Sgt Cotton joined the CAF on 31 Aug 1989 in Chicoutimi. He completed the QL5 Photo Technician training in Halifax. He shot events, incidents or investigative photography on many ships including a submarine (ironically, the HMCS Ojibwa). He continued his public relations and photography career across Canada. He filmed the 1996 Saguenay floods in Quebec from a Griffon helicopter and took investigative photos of the CF18 crash in Iqualuit in 1998. Sgt Cotton worked to produce, print, retouch process and do digital imagery in the CAF Photo Unit in Ottawa. He deployed to National Defence Headquarters after the terrorist attacks of 9/11 in 2001.

Promoted in 2003, Master Corporal Cotton taught at the CAF photo school in Borden and at the Canadian Forces Leadership and Recruit School in St Jean sur Richelieu, Quebec, in 2010. He was promoted to Sergeant in 2016 and since then, is posted at the CAF recruiting detachment in Sudbury, Ontario.

“I’d say [it’s] more than an honour, as it is also a privilege and…oh so humbling…to represent all First Nation, Métis and Inuit people of the CAF.”

He is very involved with the Ojibwe First Nation community in Sudbury. “It feels really good for my family and I to reconnect and learn my Indigenous roots,” he says. This spring, he was speechless when offered the role of Eagle Staff bearer for official events commemorating the 75th anniversary of D Day and the Battle of Normandy overseas. “I’d say [it’s] more than an honour, as it is also a privilege and…oh so humbling…to represent all First Nation, Métis and Inuit people of the CAF,” he explains. Sgt Cotton recently accepted to once again take on this role for the 75th anniversary of the Italian Campaign.

 Sgt Cotton with his wife, Darlene Jeffreys and son Pierre-Alexandre

From left to right: Sgt Cotton with his wife, Darlene Jeffreys and son Pierre-Alexandre at Atikameksheng Pow-wow, summer 2019. (Photo: Ghislain Cotton)

“Without my wife, Darlene, I would never have become who I am today. Every soldier needs people for support. The real heroes are our partners who stand behind us.”

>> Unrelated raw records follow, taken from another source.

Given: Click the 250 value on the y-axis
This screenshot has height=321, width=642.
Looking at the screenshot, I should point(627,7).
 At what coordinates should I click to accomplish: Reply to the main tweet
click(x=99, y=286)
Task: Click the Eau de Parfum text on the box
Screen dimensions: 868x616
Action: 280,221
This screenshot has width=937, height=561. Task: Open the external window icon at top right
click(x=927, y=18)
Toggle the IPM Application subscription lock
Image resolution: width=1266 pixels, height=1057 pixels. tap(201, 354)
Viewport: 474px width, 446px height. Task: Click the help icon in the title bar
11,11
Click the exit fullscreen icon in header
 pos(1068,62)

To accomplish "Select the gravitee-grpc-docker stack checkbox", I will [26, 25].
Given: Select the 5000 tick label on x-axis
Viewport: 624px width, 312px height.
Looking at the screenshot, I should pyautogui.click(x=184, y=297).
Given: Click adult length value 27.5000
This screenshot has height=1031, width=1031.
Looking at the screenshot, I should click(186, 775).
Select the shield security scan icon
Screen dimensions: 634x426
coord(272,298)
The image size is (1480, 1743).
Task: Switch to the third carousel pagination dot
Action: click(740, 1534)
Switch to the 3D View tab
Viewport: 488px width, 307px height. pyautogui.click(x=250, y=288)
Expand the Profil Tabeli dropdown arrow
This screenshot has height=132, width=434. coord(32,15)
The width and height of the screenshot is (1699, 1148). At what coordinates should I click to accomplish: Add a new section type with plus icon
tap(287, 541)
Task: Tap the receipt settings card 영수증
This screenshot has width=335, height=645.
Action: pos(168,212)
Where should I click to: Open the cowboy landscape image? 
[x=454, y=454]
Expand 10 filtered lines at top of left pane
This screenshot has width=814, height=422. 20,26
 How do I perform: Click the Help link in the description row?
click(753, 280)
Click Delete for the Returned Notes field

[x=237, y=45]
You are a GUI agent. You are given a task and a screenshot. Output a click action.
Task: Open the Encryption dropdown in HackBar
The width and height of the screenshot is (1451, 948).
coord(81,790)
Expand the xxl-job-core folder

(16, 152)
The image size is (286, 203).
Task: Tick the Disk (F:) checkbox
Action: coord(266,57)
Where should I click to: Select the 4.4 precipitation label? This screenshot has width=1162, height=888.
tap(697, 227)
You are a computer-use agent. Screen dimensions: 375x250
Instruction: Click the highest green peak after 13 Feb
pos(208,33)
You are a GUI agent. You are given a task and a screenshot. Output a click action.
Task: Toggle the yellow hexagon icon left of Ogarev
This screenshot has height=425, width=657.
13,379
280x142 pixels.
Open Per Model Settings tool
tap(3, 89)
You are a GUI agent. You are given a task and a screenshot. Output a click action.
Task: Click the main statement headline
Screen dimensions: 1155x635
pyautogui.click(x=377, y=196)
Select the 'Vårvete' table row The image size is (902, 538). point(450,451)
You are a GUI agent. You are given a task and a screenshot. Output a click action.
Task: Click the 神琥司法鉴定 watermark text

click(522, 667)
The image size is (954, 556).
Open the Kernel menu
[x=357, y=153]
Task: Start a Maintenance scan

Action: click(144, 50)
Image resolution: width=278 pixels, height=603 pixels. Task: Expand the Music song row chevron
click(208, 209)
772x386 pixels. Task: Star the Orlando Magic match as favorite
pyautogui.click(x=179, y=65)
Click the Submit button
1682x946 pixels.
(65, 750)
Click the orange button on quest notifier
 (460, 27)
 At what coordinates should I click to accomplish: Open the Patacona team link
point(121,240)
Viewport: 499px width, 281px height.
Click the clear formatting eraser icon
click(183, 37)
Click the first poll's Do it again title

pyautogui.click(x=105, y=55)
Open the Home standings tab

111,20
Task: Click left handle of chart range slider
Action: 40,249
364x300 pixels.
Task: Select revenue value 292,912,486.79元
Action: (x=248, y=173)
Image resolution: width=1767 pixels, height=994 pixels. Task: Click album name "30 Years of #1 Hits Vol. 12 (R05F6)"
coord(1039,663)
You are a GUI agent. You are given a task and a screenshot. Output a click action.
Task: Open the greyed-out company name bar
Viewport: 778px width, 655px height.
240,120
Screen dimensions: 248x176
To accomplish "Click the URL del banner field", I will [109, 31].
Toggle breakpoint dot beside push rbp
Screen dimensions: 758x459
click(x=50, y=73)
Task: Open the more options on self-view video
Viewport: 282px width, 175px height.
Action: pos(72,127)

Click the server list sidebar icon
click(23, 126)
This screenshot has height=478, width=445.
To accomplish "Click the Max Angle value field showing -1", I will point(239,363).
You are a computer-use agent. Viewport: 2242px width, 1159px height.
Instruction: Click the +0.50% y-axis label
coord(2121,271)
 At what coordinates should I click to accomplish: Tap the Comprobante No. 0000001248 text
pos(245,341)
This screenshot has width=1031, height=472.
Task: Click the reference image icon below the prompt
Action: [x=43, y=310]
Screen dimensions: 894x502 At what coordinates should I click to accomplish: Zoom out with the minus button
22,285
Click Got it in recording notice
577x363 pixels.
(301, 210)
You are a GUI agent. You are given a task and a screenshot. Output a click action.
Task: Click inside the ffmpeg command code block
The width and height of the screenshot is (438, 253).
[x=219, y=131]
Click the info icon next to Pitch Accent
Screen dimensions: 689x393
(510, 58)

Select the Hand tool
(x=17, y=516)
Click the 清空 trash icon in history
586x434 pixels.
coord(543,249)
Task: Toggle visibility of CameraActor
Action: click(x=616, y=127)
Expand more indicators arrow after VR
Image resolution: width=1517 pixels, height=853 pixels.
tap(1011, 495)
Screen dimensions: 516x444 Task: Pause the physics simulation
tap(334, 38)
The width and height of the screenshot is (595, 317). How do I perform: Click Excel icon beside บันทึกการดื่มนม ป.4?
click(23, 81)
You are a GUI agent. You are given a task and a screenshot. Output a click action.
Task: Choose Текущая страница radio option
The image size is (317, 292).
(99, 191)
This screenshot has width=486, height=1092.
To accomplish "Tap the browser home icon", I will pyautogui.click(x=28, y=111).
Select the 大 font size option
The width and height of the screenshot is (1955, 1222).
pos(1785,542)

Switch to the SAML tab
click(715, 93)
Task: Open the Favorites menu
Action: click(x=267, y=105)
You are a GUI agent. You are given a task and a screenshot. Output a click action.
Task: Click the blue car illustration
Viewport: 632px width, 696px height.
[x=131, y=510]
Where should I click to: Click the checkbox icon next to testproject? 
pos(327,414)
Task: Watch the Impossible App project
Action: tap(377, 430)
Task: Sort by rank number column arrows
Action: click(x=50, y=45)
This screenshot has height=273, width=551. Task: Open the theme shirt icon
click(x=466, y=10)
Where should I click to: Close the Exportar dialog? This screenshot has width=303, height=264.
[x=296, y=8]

Of his 30 year military service, Sgt Cotton’s trip as Eagle Staff bearer stands out the most. But his years in uniform are peppered by good and bad memories. “People expect only those who serve outside Canada to live atrocities. We live them here too and those memories keep coming back—which is why I keep thinking of the good ones. It helps,” he says. “Without my wife, Darlene, I would never have become who I am today. Every soldier needs people for support. The real heroes are our partners who stand behind us.”

His sons continue the family tradition of military service. Pierre Alexandre, a retired infantry officer with the 6th Battalion R22R, will study international political science and may become an Intelligence Officer. This summer, Sylvain completed the first CAF Aboriginal Grey Wolf basic training program as a supply tech. He plans to train “as a regular forces construction tech and go to war torn countries to help rebuild their hospitals and schools.” Anthony, his third son, wishes to become a teacher.

In honour of Veterans’ Week, Sgt Cotton represents his family and ancestors as a Face of Freedom. “I really appreciate this week as it honours those who served or are currently serving” he says. “It is very important everyone knows what was done for them in the past so future generations have a good place to live.”